DATA TO USE:
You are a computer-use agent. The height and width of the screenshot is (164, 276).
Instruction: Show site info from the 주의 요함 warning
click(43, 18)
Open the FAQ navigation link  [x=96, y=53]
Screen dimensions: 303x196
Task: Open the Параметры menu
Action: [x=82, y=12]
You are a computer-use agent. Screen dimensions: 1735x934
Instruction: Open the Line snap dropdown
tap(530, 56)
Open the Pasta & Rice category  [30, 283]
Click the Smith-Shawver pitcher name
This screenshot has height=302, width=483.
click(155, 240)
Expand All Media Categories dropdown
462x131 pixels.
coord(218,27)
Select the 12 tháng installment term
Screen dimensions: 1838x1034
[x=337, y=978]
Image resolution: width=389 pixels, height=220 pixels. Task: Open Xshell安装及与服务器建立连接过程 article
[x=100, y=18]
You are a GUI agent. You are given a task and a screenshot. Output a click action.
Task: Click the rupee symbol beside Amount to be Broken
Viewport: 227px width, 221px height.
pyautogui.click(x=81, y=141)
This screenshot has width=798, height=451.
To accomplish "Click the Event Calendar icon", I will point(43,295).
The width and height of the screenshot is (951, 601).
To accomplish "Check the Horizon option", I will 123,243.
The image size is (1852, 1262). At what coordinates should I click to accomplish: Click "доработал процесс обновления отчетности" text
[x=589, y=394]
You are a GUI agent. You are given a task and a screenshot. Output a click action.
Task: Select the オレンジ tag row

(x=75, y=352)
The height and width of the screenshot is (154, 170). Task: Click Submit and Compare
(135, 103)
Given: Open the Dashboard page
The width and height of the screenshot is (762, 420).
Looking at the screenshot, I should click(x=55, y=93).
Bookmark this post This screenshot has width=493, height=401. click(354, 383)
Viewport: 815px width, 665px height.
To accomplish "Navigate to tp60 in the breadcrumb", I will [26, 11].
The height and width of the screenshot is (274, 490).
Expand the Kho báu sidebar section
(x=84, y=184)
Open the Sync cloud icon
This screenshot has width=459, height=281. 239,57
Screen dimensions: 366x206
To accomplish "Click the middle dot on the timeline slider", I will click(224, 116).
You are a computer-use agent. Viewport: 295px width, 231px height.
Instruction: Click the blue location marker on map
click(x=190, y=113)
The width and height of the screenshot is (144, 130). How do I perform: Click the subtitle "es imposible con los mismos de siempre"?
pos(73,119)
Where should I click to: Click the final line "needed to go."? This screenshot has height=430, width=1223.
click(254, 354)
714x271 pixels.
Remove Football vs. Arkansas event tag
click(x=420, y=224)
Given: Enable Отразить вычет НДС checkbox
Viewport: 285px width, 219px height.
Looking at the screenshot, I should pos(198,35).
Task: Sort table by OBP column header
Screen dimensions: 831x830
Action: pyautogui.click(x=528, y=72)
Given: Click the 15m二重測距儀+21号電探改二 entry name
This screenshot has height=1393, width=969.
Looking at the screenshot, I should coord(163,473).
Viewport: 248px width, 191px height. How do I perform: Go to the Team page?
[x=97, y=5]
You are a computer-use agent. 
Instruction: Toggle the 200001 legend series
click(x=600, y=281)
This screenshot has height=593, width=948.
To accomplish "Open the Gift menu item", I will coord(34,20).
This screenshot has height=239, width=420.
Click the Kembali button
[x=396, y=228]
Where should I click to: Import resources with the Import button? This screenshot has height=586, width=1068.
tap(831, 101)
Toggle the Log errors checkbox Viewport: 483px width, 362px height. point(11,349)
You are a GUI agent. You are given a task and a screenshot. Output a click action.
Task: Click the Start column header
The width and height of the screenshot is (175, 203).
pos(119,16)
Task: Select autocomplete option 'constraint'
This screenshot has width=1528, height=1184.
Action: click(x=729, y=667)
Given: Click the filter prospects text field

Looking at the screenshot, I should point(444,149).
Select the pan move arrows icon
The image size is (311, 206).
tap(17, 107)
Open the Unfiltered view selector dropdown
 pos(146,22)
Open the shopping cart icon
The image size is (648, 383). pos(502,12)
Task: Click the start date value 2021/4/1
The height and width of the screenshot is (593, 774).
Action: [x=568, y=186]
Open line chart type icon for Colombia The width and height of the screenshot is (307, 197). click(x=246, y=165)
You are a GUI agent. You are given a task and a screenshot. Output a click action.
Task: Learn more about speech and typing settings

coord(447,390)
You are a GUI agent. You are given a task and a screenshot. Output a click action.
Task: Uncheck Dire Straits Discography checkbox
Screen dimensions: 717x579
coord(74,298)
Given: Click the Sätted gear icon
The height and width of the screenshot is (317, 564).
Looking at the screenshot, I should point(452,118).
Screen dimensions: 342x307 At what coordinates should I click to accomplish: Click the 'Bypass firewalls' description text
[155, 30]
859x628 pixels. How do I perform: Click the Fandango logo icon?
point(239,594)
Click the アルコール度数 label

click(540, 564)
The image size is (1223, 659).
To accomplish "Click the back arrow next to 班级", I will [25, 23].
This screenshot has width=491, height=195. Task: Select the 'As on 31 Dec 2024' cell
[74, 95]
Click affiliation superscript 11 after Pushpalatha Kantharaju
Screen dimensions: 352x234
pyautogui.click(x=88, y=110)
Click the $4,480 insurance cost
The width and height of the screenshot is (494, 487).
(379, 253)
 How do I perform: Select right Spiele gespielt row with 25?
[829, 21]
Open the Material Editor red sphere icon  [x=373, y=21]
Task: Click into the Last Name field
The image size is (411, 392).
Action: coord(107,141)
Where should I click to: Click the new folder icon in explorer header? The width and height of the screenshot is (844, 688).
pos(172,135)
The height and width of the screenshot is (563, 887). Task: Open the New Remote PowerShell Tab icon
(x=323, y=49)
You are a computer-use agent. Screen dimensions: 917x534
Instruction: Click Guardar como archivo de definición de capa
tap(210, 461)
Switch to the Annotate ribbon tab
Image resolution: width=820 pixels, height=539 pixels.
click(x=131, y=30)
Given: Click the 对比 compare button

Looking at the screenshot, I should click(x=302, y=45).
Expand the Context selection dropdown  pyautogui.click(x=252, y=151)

ASSIGNMENT: Repeat the material above precisely.

ANSWER SPACE:
You are a computer-use agent. The height and width of the screenshot is (164, 276).
Instruction: Show site info from the 주의 요함 warning
click(43, 18)
Open the FAQ navigation link  [x=96, y=53]
Screen dimensions: 303x196
Task: Open the Параметры menu
Action: [x=82, y=12]
You are a computer-use agent. Screen dimensions: 1735x934
Instruction: Open the Line snap dropdown
tap(530, 56)
Open the Pasta & Rice category  [30, 283]
Click the Smith-Shawver pitcher name
This screenshot has height=302, width=483.
click(155, 240)
Expand All Media Categories dropdown
462x131 pixels.
coord(218,27)
Select the 12 tháng installment term
Screen dimensions: 1838x1034
[x=337, y=978]
Image resolution: width=389 pixels, height=220 pixels. Task: Open Xshell安装及与服务器建立连接过程 article
[x=100, y=18]
You are a GUI agent. You are given a task and a screenshot. Output a click action.
Task: Click the rupee symbol beside Amount to be Broken
Viewport: 227px width, 221px height.
pyautogui.click(x=81, y=141)
This screenshot has width=798, height=451.
To accomplish "Click the Event Calendar icon", I will point(43,295).
The width and height of the screenshot is (951, 601).
To accomplish "Check the Horizon option", I will 123,243.
The image size is (1852, 1262). At what coordinates should I click to accomplish: Click "доработал процесс обновления отчетности" text
[x=589, y=394]
You are a GUI agent. You are given a task and a screenshot. Output a click action.
Task: Select the オレンジ tag row

(x=75, y=352)
The height and width of the screenshot is (154, 170). Task: Click Submit and Compare
(135, 103)
Given: Open the Dashboard page
The width and height of the screenshot is (762, 420).
Looking at the screenshot, I should click(x=55, y=93).
Bookmark this post This screenshot has width=493, height=401. click(354, 383)
Viewport: 815px width, 665px height.
To accomplish "Navigate to tp60 in the breadcrumb", I will [26, 11].
The height and width of the screenshot is (274, 490).
Expand the Kho báu sidebar section
(x=84, y=184)
Open the Sync cloud icon
This screenshot has width=459, height=281. 239,57
Screen dimensions: 366x206
To accomplish "Click the middle dot on the timeline slider", I will click(224, 116).
You are a computer-use agent. Viewport: 295px width, 231px height.
Instruction: Click the blue location marker on map
click(x=190, y=113)
The width and height of the screenshot is (144, 130). How do I perform: Click the subtitle "es imposible con los mismos de siempre"?
pos(73,119)
Where should I click to: Click the final line "needed to go."? This screenshot has height=430, width=1223.
click(254, 354)
714x271 pixels.
Remove Football vs. Arkansas event tag
click(x=420, y=224)
Given: Enable Отразить вычет НДС checkbox
Viewport: 285px width, 219px height.
Looking at the screenshot, I should pos(198,35).
Task: Sort table by OBP column header
Screen dimensions: 831x830
Action: pyautogui.click(x=528, y=72)
Given: Click the 15m二重測距儀+21号電探改二 entry name
This screenshot has height=1393, width=969.
Looking at the screenshot, I should coord(163,473).
Viewport: 248px width, 191px height. How do I perform: Go to the Team page?
[x=97, y=5]
You are a computer-use agent. 
Instruction: Toggle the 200001 legend series
click(x=600, y=281)
This screenshot has height=593, width=948.
To accomplish "Open the Gift menu item", I will coord(34,20).
This screenshot has height=239, width=420.
Click the Kembali button
[x=396, y=228]
Where should I click to: Import resources with the Import button? This screenshot has height=586, width=1068.
tap(831, 101)
Toggle the Log errors checkbox Viewport: 483px width, 362px height. point(11,349)
You are a GUI agent. You are given a task and a screenshot. Output a click action.
Task: Click the Start column header
The width and height of the screenshot is (175, 203).
pos(119,16)
Task: Select autocomplete option 'constraint'
This screenshot has width=1528, height=1184.
Action: click(x=729, y=667)
Given: Click the filter prospects text field

Looking at the screenshot, I should point(444,149).
Select the pan move arrows icon
The image size is (311, 206).
tap(17, 107)
Open the Unfiltered view selector dropdown
 pos(146,22)
Open the shopping cart icon
The image size is (648, 383). pos(502,12)
Task: Click the start date value 2021/4/1
The height and width of the screenshot is (593, 774).
Action: [x=568, y=186]
Open line chart type icon for Colombia The width and height of the screenshot is (307, 197). click(x=246, y=165)
You are a GUI agent. You are given a task and a screenshot. Output a click action.
Task: Learn more about speech and typing settings

coord(447,390)
You are a GUI agent. You are given a task and a screenshot. Output a click action.
Task: Uncheck Dire Straits Discography checkbox
Screen dimensions: 717x579
coord(74,298)
Given: Click the Sätted gear icon
The height and width of the screenshot is (317, 564).
Looking at the screenshot, I should point(452,118).
Screen dimensions: 342x307 At what coordinates should I click to accomplish: Click the 'Bypass firewalls' description text
[155, 30]
859x628 pixels. How do I perform: Click the Fandango logo icon?
point(239,594)
Click the アルコール度数 label

click(540, 564)
The image size is (1223, 659).
To accomplish "Click the back arrow next to 班级", I will [25, 23].
This screenshot has width=491, height=195. Task: Select the 'As on 31 Dec 2024' cell
[74, 95]
Click affiliation superscript 11 after Pushpalatha Kantharaju
Screen dimensions: 352x234
pyautogui.click(x=88, y=110)
Click the $4,480 insurance cost
The width and height of the screenshot is (494, 487).
(379, 253)
 How do I perform: Select right Spiele gespielt row with 25?
[829, 21]
Open the Material Editor red sphere icon  [x=373, y=21]
Task: Click into the Last Name field
The image size is (411, 392).
Action: coord(107,141)
Where should I click to: Click the new folder icon in explorer header? The width and height of the screenshot is (844, 688).
pos(172,135)
The height and width of the screenshot is (563, 887). Task: Open the New Remote PowerShell Tab icon
(x=323, y=49)
You are a computer-use agent. Screen dimensions: 917x534
Instruction: Click Guardar como archivo de definición de capa
tap(210, 461)
Switch to the Annotate ribbon tab
Image resolution: width=820 pixels, height=539 pixels.
click(x=131, y=30)
Given: Click the 对比 compare button

Looking at the screenshot, I should click(x=302, y=45).
Expand the Context selection dropdown  pyautogui.click(x=252, y=151)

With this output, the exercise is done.